C. Initial Screening of Plaintiff's Complaint
Section 1915(e) directs that, when a plaintiff seeks to proceed in forma pauperis, "(2) . . . the court shall dismiss the case at any time if the court determines that - . . . (B) the action . . . (i) is frivolous or malicious; (ii) fails to state a claim on which relief may be granted; or (iii) seeks monetary relief against a defendant who is immune from such relief." 28 U.S.C. § 1915(e)(2)(B). Thus, even if a plaintiff meets the financial criteria to commence an action in forma pauperis, it is the court's responsibility to determine whether the plaintiff may properly maintain the complaint that he filed in this District before the court may permit the plaintiff to proceed with this action in forma pauperis. See id.
To determine whether an action is frivolous, a court must look to see whether the complaint "lacks an arguable basis either in law or in fact." Neitzke v. Williams, 490 U.S. 319, 325 (1989).
Likewise, under 28 U.S.C. § 1915A, a court must review any "complaint in a civil action in which a prisoner seeks redress from a governmental entity or officer or employee of a governmental entity" and must "identify cognizable claims or dismiss the complaint, or any portion of the complaint, if the complaint . . . is frivolous, malicious, or fails to state a claim upon which relief may be granted; or . . . seeks monetary relief from a defendant who is immune from such relief." 28 U.S.C. § 1915A; see also Carr v. Dvorin, 171 F.3d 115, 116 (2d Cir. 1999) (per curiam) (Section 1915A applies to all actions brought by prisoners against government officials even when plaintiff paid the filing fee); Abbas v. Dixon, 480 F.3d 636, 639 (2d Cir. 2007) (stating that both sections 1915 and 1915A are available to evaluate prisoner pro se complaints).

* Task brief *
Copy out the passage of the court opinion excerpt beginning at the words "Likewise, under 28" and stopping after "pro se complaints).". The records that come next are separate material, unrelated to the court opinion excerpt.

* Stored rows *

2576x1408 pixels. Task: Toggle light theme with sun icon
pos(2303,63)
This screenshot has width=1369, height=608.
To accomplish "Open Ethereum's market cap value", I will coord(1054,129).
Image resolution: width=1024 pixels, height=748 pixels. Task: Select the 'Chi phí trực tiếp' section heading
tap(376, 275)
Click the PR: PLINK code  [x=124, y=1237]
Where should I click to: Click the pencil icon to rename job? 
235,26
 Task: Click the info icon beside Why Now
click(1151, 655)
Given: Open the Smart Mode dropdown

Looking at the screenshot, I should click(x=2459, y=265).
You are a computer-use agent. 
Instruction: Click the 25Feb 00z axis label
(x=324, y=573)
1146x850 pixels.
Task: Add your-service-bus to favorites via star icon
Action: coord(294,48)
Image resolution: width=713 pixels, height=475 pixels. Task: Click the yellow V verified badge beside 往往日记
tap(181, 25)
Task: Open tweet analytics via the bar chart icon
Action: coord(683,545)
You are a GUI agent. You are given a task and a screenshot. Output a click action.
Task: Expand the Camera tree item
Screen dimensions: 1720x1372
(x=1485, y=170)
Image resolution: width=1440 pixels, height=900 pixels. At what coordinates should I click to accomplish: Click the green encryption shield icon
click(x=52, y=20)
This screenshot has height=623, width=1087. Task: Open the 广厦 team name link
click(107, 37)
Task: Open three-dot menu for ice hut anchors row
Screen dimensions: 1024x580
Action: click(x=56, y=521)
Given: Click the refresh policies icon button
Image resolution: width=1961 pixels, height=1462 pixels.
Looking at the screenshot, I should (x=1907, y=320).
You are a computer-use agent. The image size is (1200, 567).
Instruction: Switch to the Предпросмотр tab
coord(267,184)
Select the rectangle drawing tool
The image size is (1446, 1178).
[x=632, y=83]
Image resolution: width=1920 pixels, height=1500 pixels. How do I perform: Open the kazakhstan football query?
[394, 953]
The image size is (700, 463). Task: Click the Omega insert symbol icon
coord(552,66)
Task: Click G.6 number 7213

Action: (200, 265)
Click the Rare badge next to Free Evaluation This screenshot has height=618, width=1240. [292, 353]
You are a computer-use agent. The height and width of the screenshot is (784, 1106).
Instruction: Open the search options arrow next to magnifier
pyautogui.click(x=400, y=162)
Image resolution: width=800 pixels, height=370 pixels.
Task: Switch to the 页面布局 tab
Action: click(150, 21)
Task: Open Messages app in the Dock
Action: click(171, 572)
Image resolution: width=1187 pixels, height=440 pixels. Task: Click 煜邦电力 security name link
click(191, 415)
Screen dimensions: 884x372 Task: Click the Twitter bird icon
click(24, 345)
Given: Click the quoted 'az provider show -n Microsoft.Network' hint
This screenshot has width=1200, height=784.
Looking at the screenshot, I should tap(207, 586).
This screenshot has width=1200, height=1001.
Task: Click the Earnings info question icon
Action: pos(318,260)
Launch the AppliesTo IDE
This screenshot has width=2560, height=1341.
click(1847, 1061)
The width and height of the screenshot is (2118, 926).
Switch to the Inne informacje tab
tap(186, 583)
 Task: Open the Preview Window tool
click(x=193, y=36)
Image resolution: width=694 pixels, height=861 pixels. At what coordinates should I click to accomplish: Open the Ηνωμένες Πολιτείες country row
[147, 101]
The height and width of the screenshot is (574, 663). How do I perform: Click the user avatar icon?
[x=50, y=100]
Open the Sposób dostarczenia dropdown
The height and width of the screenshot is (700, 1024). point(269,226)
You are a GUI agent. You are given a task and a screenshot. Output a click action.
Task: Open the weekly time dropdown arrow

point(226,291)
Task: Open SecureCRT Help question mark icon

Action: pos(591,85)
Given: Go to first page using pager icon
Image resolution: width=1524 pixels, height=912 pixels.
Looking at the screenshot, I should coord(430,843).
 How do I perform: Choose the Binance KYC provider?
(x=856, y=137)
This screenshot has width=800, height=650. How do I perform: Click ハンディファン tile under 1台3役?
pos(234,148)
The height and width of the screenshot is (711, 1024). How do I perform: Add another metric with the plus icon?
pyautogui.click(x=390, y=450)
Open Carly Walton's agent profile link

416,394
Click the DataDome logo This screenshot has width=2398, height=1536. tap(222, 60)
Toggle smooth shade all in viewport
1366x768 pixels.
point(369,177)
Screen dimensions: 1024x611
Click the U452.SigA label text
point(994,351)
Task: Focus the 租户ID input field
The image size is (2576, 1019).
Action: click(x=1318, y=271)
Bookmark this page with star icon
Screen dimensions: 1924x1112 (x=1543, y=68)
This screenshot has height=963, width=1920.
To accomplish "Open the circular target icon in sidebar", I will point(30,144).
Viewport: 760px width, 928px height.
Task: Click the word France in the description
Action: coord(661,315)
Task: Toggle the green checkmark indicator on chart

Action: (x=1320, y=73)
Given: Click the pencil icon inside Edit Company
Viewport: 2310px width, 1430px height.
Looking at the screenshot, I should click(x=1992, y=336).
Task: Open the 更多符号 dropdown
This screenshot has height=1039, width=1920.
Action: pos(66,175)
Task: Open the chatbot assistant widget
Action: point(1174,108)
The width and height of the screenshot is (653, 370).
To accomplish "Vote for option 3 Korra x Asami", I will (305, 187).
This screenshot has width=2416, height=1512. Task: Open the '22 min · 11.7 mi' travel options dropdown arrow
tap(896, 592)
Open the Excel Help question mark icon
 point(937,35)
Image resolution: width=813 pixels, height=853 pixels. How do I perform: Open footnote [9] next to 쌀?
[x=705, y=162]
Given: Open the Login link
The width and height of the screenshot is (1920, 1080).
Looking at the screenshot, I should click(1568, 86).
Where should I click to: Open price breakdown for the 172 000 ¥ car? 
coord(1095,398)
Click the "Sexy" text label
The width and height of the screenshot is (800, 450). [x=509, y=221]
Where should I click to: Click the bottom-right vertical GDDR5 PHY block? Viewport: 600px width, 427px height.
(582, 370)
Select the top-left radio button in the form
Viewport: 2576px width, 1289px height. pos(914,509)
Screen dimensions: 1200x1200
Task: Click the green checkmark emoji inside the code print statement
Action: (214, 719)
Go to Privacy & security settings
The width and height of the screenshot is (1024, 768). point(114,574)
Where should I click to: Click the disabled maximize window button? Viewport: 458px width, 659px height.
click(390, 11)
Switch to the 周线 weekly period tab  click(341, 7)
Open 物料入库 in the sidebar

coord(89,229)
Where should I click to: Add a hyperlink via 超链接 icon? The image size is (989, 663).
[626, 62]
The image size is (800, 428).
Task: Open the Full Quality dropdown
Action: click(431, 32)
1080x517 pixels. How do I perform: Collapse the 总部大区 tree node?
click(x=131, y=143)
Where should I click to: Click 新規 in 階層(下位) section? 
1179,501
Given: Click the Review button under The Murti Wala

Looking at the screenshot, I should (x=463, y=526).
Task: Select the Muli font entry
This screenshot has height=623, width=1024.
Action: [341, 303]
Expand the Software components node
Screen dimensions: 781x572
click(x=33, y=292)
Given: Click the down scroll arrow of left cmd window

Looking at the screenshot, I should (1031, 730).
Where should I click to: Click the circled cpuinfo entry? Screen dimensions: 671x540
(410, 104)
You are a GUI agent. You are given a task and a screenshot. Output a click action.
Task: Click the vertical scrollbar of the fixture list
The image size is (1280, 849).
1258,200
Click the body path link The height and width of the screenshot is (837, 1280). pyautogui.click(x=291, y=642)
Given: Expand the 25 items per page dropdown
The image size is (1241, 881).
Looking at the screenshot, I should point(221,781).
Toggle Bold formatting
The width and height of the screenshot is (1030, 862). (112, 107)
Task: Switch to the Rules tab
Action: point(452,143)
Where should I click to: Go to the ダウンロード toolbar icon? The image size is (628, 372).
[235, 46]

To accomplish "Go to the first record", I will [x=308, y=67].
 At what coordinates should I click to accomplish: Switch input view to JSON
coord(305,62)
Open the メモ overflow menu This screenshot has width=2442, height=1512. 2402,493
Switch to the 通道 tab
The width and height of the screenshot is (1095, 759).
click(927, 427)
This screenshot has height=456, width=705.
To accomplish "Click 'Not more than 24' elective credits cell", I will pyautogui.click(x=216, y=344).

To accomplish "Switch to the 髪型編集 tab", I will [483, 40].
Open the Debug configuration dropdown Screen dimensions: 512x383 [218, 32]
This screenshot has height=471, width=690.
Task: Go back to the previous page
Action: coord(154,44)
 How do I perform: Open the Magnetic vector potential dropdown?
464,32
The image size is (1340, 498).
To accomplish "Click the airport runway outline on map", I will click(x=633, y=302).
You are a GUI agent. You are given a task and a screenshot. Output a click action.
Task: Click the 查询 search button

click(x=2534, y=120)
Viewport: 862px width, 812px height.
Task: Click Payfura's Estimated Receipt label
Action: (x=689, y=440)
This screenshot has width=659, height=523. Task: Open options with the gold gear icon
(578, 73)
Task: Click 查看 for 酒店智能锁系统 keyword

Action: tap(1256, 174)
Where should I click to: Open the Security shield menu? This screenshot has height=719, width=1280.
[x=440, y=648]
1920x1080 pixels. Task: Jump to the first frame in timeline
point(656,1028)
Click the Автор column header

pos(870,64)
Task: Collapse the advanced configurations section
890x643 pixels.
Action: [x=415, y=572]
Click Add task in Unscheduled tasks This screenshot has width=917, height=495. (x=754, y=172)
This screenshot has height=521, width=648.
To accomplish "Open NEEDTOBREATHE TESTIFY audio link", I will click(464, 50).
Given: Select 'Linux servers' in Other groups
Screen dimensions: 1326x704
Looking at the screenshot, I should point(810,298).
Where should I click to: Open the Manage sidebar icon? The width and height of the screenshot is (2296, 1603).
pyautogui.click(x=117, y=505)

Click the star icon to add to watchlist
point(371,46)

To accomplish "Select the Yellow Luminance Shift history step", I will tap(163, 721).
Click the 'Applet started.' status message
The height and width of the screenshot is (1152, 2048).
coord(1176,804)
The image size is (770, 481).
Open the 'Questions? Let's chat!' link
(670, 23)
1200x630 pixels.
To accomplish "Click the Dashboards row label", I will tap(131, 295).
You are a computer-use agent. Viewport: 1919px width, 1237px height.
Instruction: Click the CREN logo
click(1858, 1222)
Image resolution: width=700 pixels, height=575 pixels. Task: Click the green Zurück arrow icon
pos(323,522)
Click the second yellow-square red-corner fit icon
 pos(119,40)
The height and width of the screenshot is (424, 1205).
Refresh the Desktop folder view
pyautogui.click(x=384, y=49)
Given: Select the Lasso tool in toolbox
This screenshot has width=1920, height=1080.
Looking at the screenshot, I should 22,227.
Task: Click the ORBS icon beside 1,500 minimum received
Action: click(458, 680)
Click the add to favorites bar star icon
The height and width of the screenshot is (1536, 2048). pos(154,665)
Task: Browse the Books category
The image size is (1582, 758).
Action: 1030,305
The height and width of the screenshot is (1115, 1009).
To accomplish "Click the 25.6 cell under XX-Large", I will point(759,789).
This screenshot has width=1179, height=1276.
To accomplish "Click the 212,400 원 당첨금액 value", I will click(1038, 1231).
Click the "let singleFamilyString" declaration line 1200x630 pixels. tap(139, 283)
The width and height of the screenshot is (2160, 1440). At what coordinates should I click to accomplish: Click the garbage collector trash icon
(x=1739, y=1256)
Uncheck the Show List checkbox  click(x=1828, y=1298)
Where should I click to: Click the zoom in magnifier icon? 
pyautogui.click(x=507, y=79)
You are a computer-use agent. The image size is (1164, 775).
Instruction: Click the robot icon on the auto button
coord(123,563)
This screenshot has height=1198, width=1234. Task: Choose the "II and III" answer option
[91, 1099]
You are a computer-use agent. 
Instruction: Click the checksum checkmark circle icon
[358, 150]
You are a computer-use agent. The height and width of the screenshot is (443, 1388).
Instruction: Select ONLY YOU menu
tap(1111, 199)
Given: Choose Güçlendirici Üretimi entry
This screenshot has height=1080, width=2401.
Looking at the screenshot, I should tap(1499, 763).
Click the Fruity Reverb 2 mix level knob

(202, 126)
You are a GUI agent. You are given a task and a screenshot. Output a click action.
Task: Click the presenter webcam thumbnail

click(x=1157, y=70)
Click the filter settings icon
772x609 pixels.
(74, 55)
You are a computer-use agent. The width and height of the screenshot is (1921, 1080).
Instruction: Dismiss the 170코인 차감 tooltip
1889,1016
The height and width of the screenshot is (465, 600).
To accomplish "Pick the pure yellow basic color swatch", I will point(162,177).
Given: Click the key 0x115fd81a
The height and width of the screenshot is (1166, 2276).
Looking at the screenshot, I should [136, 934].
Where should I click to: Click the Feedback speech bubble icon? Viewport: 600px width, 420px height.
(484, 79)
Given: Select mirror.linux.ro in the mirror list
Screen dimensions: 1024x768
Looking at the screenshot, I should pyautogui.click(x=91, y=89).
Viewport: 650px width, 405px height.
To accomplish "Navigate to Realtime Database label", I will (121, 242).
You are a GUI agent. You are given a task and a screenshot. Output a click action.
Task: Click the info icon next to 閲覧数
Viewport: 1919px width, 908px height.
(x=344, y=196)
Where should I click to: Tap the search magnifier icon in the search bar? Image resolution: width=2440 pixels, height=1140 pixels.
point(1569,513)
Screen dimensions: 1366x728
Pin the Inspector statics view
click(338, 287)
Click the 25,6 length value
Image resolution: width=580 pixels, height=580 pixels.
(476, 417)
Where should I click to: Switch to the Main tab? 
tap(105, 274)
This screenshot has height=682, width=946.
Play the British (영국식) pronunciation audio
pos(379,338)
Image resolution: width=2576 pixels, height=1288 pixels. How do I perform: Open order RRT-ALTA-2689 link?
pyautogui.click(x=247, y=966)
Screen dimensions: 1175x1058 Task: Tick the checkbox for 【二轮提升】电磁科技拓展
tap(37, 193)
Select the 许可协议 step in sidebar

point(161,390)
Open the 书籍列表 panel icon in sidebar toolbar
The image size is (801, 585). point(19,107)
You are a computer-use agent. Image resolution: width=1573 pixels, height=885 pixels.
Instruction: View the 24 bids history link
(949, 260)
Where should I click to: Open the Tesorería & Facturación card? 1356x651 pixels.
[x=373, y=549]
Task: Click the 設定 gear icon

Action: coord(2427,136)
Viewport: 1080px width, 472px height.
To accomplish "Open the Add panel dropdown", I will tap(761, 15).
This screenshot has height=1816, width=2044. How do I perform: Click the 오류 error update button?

* Exercise solution *
Likewise, under 28 U.S.C. § 1915A, a court must review any "complaint in a civil action in which a prisoner seeks redress from a governmental entity or officer or employee of a governmental entity" and must "identify cognizable claims or dismiss the complaint, or any portion of the complaint, if the complaint . . . is frivolous, malicious, or fails to state a claim upon which relief may be granted; or . . . seeks monetary relief from a defendant who is immune from such relief." 28 U.S.C. § 1915A; see also Carr v. Dvorin, 171 F.3d 115, 116 (2d Cir. 1999) (per curiam) (Section 1915A applies to all actions brought by prisoners against government officials even when plaintiff paid the filing fee); Abbas v. Dixon, 480 F.3d 636, 639 (2d Cir. 2007) (stating that both sections 1915 and 1915A are available to evaluate prisoner pro se complaints).